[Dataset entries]
★ ★ ★ ★ ★
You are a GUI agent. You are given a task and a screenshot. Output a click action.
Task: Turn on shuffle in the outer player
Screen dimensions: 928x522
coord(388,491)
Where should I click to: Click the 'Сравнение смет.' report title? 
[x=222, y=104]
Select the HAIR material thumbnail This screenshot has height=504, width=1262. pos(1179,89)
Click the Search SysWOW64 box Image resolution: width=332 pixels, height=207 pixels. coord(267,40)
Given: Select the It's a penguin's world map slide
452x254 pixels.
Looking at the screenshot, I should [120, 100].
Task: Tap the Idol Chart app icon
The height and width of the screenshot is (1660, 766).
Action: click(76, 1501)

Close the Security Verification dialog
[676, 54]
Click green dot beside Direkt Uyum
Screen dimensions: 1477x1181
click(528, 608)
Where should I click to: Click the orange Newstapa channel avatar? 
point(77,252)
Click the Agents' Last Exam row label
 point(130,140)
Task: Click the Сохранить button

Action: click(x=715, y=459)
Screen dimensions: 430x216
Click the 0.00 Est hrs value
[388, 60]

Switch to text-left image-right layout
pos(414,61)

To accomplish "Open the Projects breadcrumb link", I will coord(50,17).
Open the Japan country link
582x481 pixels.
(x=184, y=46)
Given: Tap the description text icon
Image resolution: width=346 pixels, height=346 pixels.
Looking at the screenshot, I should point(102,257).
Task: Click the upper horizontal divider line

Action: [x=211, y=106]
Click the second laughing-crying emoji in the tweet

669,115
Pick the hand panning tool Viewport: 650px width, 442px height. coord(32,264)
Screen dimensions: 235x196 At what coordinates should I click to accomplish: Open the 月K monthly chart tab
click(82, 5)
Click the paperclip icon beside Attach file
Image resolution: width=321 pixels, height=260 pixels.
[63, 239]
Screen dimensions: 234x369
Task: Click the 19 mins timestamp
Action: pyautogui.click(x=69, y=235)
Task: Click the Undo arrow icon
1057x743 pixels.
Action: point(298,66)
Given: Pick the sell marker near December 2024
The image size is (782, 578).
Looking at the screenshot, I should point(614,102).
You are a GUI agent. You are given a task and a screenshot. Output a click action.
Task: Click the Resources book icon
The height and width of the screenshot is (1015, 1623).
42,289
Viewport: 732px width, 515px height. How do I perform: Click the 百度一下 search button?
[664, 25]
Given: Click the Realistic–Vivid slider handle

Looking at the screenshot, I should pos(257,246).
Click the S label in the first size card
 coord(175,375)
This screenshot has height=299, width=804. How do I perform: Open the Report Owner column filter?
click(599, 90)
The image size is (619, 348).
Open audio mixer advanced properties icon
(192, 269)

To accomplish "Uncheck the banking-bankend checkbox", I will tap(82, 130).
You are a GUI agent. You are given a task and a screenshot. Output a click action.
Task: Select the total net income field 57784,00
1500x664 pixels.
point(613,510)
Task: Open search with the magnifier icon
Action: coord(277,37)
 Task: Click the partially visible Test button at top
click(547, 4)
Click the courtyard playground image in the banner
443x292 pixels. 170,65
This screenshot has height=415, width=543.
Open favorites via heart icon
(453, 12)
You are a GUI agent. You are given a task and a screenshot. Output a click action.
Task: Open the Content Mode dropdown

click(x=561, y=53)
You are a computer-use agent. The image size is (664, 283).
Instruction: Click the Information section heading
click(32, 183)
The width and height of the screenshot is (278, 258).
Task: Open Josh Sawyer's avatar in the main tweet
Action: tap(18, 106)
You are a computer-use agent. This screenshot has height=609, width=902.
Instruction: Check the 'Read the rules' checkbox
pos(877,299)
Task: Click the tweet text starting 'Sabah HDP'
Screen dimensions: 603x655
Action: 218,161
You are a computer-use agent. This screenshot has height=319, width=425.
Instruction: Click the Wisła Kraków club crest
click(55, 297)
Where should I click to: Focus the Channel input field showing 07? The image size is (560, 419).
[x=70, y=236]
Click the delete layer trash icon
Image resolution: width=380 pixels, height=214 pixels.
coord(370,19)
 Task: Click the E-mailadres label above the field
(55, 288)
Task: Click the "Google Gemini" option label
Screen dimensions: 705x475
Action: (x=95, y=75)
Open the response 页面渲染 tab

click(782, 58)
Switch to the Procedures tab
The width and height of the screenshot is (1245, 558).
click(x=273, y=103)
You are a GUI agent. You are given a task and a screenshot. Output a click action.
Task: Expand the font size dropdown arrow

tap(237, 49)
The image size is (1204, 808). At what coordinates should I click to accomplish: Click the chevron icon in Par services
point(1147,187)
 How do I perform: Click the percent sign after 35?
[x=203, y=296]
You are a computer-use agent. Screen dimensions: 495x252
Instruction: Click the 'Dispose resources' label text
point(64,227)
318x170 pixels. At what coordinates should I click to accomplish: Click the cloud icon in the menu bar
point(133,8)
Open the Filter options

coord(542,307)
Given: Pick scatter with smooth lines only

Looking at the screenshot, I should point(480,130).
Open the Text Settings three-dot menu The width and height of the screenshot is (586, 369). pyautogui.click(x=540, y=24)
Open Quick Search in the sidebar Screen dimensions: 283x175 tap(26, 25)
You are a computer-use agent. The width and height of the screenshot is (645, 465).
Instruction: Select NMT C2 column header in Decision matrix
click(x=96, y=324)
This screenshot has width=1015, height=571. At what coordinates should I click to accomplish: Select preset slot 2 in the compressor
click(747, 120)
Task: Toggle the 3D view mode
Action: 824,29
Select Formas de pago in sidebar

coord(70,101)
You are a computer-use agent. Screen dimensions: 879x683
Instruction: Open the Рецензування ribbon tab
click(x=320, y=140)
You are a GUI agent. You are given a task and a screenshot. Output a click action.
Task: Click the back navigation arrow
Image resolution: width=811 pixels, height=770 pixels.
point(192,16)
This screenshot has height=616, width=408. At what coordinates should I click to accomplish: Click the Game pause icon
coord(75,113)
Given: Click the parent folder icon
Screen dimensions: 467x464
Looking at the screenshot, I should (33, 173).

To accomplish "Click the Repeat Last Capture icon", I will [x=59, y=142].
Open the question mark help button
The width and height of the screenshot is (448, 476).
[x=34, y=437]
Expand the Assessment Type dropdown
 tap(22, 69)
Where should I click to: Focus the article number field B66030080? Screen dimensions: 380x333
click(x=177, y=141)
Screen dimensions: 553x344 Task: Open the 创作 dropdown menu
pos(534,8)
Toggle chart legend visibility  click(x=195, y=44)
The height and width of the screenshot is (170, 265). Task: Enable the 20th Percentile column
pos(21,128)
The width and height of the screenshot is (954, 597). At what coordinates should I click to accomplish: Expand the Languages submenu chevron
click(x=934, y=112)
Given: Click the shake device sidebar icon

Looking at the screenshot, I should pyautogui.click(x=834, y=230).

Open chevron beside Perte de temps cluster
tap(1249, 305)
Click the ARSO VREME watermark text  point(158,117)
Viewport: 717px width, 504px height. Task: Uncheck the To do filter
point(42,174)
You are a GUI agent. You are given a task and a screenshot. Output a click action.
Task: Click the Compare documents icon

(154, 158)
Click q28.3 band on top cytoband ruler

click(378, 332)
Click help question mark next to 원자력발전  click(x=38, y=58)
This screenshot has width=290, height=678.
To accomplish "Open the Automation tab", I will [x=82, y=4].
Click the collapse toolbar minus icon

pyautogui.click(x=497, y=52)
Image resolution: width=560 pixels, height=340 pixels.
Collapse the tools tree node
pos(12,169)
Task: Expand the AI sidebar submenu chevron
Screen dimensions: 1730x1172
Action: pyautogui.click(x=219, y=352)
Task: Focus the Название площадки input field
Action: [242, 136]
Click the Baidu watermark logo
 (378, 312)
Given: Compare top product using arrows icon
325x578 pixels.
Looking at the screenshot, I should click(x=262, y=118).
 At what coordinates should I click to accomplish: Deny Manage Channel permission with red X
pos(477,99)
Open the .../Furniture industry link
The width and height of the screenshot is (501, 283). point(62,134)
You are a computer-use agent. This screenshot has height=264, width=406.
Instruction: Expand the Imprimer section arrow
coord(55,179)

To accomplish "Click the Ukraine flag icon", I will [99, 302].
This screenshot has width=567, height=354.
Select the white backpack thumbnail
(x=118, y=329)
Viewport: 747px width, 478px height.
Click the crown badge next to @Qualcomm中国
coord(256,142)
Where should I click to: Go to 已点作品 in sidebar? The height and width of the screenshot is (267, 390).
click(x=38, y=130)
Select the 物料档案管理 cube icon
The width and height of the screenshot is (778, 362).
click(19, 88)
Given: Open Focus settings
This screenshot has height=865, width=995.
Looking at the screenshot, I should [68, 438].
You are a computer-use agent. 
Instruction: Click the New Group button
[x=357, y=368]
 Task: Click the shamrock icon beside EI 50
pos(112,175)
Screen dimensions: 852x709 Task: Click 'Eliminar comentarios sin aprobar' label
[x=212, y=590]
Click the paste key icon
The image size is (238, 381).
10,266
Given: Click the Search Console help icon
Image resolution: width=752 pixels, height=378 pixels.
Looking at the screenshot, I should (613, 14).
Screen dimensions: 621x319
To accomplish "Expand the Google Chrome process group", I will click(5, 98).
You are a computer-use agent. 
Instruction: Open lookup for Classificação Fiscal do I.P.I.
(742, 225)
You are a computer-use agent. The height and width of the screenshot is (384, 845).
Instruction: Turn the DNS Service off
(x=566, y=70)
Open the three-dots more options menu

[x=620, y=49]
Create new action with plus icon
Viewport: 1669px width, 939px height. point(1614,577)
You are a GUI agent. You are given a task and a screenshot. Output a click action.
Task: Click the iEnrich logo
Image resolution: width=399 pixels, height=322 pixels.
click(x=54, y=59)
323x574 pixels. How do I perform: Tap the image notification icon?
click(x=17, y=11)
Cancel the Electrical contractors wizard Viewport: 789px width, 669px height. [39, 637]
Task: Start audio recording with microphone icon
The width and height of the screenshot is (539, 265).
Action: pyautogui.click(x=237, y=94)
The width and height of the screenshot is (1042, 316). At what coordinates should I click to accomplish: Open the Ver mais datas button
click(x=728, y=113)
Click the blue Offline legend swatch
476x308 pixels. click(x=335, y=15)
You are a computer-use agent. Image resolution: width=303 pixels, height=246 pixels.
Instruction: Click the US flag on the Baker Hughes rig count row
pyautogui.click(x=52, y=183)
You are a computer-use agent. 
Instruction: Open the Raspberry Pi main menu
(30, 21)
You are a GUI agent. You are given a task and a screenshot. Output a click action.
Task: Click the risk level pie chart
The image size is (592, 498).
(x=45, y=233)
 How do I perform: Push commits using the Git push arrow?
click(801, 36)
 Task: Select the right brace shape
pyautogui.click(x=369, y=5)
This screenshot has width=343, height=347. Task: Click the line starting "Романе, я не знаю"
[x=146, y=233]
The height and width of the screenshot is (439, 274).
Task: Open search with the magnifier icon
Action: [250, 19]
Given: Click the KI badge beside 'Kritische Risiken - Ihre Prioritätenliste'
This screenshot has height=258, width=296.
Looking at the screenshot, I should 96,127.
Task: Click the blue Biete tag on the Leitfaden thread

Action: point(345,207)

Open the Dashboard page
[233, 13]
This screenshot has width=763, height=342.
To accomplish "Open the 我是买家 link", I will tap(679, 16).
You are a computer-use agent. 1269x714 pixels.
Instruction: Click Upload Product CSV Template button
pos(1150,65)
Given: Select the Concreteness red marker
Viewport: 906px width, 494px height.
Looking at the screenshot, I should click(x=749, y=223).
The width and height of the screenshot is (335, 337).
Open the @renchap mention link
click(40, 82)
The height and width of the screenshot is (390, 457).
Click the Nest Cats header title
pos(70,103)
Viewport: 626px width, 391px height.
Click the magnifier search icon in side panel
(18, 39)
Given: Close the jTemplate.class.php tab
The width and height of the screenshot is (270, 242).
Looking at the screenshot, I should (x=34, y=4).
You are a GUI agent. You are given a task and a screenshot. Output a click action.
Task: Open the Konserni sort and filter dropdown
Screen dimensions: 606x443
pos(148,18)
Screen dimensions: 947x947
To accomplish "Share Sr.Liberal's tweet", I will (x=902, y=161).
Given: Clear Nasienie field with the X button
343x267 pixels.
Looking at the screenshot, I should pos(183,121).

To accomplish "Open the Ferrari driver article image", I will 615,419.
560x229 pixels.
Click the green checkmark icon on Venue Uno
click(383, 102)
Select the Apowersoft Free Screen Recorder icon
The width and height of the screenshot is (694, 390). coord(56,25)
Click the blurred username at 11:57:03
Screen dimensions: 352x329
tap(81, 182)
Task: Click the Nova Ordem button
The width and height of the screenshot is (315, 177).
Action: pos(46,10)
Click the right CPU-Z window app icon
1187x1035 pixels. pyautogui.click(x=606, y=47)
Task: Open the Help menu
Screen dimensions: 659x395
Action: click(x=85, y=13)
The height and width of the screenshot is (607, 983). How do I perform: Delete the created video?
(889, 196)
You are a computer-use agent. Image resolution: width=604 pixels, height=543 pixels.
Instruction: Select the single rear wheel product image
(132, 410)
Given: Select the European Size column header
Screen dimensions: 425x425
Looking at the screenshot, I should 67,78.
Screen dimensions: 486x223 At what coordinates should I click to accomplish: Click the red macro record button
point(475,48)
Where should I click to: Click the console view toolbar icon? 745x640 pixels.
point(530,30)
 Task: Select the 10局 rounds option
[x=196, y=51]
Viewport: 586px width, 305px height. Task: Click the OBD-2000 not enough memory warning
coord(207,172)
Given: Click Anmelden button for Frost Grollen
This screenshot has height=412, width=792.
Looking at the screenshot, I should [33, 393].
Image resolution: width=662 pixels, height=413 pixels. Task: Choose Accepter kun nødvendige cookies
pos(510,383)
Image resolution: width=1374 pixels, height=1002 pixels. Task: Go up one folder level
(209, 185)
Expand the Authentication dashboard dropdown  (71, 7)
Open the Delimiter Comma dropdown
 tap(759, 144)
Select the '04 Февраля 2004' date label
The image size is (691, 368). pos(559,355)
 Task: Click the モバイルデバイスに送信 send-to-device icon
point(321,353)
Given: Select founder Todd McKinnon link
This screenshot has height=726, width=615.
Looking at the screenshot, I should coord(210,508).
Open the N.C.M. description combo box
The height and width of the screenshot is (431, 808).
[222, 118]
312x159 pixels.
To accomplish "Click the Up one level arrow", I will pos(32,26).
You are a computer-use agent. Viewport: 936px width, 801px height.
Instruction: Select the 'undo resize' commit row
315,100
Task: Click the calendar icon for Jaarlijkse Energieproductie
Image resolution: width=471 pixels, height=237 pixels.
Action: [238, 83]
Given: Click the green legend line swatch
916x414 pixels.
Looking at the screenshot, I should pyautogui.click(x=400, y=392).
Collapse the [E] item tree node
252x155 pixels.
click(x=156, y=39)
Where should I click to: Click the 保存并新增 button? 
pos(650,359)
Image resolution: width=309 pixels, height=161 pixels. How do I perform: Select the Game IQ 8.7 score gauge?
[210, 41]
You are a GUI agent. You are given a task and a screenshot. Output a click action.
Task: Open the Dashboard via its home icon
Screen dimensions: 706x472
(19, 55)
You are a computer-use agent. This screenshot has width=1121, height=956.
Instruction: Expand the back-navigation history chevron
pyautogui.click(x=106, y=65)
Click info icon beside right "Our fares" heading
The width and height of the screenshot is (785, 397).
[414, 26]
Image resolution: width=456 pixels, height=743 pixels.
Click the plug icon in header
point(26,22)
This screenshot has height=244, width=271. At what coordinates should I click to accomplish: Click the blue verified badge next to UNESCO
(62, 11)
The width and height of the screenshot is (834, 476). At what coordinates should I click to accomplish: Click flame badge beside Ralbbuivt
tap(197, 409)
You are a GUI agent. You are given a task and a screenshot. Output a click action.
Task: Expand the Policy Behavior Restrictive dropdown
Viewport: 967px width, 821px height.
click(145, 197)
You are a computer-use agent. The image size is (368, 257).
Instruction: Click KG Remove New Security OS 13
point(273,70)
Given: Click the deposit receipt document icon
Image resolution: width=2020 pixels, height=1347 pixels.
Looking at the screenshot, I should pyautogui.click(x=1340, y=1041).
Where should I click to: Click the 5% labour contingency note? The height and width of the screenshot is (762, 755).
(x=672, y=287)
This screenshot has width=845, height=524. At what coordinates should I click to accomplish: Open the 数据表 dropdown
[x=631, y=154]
★ ★ ★ ★ ★
> [DESCRIPTION OF THE TASK]
Would you output, from the records above, exactly the run of lines that starts at the line containing "Task: Expand the font size dropdown arrow" and ends at the line containing "Open the Text", and only that run?

> [EXERCISE OUTPUT]
Task: Expand the font size dropdown arrow

tap(237, 49)
The image size is (1204, 808). At what coordinates should I click to accomplish: Click the chevron icon in Par services
point(1147,187)
 How do I perform: Click the percent sign after 35?
[x=203, y=296]
You are a computer-use agent. Screen dimensions: 495x252
Instruction: Click the 'Dispose resources' label text
point(64,227)
318x170 pixels. At what coordinates should I click to accomplish: Click the cloud icon in the menu bar
point(133,8)
Open the Filter options

coord(542,307)
Given: Pick scatter with smooth lines only

Looking at the screenshot, I should point(480,130).
Open the Text Settings three-dot menu The width and height of the screenshot is (586, 369). pyautogui.click(x=540, y=24)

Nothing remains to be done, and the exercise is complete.